__EXERCISE AIM__: Restrict the output to the lines below starting at the one that contains "Task: Activate the crosshair tool" and ending at the one that contains "Click the AWS", and restate them word for word, both ends included.

(SOURCE DATA Opens)

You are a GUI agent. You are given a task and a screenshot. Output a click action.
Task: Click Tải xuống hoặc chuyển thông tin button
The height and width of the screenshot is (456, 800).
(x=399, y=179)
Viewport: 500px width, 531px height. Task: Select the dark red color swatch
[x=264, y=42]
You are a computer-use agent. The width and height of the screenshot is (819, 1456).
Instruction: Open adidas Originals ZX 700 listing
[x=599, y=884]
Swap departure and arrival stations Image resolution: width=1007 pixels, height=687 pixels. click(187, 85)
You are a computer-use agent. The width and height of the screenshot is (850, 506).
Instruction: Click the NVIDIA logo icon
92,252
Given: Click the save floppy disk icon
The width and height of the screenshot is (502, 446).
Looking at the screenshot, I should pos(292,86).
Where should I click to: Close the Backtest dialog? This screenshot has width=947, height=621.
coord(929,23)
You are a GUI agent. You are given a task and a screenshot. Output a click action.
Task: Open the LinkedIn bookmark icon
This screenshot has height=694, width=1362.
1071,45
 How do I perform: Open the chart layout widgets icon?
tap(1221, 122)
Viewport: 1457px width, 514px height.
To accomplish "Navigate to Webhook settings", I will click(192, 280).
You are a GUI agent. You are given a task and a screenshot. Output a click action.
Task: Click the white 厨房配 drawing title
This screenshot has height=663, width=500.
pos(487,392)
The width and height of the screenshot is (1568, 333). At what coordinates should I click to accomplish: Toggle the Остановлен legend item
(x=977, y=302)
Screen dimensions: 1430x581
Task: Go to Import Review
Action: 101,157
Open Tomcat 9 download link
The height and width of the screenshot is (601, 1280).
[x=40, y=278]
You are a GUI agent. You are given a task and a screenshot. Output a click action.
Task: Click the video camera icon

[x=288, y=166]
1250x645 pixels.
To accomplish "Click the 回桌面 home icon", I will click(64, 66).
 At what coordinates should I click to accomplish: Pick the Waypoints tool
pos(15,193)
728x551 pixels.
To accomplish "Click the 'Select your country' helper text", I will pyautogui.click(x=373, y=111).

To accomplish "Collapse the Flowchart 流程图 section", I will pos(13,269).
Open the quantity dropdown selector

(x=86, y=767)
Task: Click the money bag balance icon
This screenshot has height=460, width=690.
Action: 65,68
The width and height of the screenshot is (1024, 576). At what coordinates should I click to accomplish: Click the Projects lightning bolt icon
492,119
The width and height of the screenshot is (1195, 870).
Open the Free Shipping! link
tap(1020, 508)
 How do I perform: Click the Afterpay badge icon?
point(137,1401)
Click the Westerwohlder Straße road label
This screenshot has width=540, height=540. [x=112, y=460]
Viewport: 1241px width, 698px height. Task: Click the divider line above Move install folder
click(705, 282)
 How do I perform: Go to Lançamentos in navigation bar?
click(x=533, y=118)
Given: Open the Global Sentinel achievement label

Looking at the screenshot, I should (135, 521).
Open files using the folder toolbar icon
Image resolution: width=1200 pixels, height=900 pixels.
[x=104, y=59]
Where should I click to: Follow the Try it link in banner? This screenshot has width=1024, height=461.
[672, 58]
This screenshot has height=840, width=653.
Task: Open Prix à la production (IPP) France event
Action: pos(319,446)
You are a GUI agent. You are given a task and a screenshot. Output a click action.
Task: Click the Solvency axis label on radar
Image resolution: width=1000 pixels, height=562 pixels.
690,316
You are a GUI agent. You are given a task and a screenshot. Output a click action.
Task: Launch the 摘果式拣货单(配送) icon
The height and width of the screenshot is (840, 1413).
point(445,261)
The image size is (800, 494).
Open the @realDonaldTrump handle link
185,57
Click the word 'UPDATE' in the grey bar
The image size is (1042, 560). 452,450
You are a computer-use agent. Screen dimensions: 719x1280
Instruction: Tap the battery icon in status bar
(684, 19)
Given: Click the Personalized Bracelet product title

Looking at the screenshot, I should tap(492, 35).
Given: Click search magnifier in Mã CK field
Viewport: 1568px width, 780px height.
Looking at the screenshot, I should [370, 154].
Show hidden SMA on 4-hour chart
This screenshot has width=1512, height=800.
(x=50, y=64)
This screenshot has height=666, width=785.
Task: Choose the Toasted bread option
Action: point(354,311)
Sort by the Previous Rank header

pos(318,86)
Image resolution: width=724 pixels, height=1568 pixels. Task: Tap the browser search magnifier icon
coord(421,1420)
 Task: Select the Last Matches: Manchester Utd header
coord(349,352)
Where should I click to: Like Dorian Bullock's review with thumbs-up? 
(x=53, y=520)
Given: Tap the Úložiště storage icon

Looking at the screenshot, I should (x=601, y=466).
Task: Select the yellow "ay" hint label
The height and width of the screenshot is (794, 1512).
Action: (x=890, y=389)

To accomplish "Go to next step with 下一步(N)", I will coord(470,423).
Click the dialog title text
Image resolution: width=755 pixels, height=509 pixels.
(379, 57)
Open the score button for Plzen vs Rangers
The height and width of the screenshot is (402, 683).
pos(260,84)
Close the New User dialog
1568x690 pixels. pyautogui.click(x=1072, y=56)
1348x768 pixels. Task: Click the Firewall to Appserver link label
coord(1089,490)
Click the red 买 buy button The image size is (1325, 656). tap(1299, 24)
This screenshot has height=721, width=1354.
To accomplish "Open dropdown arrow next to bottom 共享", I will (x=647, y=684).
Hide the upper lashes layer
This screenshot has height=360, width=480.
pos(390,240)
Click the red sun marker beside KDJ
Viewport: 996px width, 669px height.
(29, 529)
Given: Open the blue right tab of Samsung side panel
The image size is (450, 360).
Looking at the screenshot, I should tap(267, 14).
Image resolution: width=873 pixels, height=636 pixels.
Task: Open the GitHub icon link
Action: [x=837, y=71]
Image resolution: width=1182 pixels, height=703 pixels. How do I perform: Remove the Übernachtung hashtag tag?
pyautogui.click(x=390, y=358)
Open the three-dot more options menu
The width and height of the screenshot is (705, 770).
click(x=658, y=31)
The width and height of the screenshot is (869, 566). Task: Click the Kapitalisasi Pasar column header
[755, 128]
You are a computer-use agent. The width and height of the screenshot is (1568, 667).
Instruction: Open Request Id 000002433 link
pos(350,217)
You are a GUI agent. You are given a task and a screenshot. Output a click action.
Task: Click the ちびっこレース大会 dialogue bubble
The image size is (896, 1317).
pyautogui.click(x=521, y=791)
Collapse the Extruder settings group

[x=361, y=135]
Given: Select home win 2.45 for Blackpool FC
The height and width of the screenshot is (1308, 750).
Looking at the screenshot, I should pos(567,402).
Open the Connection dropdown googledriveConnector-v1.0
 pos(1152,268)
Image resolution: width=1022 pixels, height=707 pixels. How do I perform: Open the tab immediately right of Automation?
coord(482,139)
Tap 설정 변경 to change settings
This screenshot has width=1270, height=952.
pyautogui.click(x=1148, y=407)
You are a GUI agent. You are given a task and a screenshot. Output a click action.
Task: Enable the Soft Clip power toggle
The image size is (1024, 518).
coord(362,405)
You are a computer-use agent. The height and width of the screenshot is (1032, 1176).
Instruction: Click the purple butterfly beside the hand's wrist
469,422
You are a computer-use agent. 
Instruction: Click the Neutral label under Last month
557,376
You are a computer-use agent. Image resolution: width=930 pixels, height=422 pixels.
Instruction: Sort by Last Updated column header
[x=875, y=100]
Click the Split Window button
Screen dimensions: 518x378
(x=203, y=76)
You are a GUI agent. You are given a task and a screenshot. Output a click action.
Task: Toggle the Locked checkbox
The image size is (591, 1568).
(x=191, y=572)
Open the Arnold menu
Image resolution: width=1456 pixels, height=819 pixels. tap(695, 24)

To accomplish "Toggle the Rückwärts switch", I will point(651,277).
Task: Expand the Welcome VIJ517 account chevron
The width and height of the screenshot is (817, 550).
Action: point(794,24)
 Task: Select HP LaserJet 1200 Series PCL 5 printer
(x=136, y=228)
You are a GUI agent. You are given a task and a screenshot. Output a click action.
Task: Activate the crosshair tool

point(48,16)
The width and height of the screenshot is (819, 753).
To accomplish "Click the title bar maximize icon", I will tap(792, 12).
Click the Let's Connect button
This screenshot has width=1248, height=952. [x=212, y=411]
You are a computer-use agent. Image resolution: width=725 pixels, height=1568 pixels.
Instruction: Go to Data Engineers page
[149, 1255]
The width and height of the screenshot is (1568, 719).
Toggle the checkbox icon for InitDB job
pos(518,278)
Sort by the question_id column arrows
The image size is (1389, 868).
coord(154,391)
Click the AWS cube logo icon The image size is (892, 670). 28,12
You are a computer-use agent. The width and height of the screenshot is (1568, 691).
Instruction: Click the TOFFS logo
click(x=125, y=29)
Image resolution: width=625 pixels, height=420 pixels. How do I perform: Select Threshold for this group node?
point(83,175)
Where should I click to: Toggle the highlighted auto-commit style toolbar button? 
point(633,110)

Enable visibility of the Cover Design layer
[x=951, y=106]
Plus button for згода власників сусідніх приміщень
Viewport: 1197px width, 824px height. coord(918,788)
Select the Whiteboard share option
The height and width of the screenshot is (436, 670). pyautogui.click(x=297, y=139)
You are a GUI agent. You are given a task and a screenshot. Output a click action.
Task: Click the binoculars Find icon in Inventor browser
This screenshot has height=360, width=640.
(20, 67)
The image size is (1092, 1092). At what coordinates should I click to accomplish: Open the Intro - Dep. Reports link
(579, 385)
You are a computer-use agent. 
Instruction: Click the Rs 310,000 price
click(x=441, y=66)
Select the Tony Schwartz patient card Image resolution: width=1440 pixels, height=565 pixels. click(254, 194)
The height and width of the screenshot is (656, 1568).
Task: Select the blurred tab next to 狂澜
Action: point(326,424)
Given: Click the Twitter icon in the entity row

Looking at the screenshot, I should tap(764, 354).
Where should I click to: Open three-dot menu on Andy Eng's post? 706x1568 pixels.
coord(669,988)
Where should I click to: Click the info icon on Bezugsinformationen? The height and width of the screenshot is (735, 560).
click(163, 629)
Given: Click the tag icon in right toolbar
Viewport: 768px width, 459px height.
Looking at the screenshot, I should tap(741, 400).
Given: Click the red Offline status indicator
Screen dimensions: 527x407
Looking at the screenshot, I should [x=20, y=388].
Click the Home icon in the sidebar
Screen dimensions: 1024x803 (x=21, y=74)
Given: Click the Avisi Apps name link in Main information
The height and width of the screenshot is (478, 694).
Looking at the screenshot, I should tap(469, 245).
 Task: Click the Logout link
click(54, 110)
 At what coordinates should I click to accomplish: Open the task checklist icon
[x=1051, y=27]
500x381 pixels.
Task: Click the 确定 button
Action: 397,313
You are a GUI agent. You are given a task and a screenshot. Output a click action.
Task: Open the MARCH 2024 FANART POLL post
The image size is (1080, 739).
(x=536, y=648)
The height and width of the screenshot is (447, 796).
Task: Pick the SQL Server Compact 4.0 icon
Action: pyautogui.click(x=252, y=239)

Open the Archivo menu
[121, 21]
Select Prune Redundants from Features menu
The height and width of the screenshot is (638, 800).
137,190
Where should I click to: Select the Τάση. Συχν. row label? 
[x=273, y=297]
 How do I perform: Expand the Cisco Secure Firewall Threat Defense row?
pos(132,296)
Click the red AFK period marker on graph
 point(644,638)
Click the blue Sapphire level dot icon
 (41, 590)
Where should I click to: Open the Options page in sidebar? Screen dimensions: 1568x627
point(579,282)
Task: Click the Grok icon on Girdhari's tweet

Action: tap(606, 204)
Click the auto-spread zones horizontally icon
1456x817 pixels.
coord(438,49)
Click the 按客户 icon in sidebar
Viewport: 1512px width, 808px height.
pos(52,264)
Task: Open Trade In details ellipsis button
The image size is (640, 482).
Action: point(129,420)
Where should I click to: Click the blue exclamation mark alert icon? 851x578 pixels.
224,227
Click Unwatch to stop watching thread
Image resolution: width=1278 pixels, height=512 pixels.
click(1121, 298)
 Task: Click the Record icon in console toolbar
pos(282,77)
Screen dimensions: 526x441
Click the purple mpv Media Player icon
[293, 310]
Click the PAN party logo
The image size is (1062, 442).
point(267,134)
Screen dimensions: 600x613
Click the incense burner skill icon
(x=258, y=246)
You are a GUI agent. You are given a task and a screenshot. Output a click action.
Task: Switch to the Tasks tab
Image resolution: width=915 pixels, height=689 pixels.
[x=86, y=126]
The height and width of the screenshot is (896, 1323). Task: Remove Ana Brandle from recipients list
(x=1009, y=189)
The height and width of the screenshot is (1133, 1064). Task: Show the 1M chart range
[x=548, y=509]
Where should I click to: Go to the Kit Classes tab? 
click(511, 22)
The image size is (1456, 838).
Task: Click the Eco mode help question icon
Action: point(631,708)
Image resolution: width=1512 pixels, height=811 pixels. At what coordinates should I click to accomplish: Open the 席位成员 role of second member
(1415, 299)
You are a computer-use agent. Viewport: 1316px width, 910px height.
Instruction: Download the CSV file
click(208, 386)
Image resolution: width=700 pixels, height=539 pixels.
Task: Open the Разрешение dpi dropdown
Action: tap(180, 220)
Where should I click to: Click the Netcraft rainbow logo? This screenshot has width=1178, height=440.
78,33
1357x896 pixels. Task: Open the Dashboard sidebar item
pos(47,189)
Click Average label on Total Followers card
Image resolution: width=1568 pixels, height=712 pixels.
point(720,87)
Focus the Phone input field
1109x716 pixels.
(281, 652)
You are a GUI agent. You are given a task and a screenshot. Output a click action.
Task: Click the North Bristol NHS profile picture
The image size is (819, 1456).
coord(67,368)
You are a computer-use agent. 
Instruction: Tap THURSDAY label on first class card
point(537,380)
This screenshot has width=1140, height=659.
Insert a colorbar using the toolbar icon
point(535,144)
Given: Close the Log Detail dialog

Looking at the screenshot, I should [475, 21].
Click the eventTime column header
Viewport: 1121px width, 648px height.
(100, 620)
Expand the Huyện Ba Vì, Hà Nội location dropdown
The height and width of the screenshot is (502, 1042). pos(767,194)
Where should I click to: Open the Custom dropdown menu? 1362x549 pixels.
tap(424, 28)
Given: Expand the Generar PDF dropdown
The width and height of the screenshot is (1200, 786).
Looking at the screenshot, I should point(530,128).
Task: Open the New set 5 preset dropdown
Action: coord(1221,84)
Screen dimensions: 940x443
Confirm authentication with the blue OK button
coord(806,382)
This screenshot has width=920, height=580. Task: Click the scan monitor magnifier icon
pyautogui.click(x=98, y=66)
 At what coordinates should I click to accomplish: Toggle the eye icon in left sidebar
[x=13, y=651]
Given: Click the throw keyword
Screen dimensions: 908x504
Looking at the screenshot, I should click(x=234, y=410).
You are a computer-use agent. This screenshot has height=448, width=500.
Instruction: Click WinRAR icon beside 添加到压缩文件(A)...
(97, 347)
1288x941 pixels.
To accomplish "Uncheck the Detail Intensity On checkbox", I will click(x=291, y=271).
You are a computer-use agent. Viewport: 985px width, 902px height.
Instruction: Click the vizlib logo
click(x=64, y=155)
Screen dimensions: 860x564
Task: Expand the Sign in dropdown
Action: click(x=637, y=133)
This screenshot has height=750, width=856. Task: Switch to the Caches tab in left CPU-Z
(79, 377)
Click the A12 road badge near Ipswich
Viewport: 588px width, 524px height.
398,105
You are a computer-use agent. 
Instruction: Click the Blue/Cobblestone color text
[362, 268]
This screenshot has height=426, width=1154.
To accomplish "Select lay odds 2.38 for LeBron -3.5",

(SOURCE DATA Closes)

__WRITTEN RESPONSE__:
Task: Activate the crosshair tool

point(48,16)
The width and height of the screenshot is (819, 753).
To accomplish "Click the title bar maximize icon", I will tap(792, 12).
Click the Let's Connect button
This screenshot has width=1248, height=952. [x=212, y=411]
You are a computer-use agent. Image resolution: width=725 pixels, height=1568 pixels.
Instruction: Go to Data Engineers page
[149, 1255]
The width and height of the screenshot is (1568, 719).
Toggle the checkbox icon for InitDB job
pos(518,278)
Sort by the question_id column arrows
The image size is (1389, 868).
coord(154,391)
Click the AWS cube logo icon The image size is (892, 670). 28,12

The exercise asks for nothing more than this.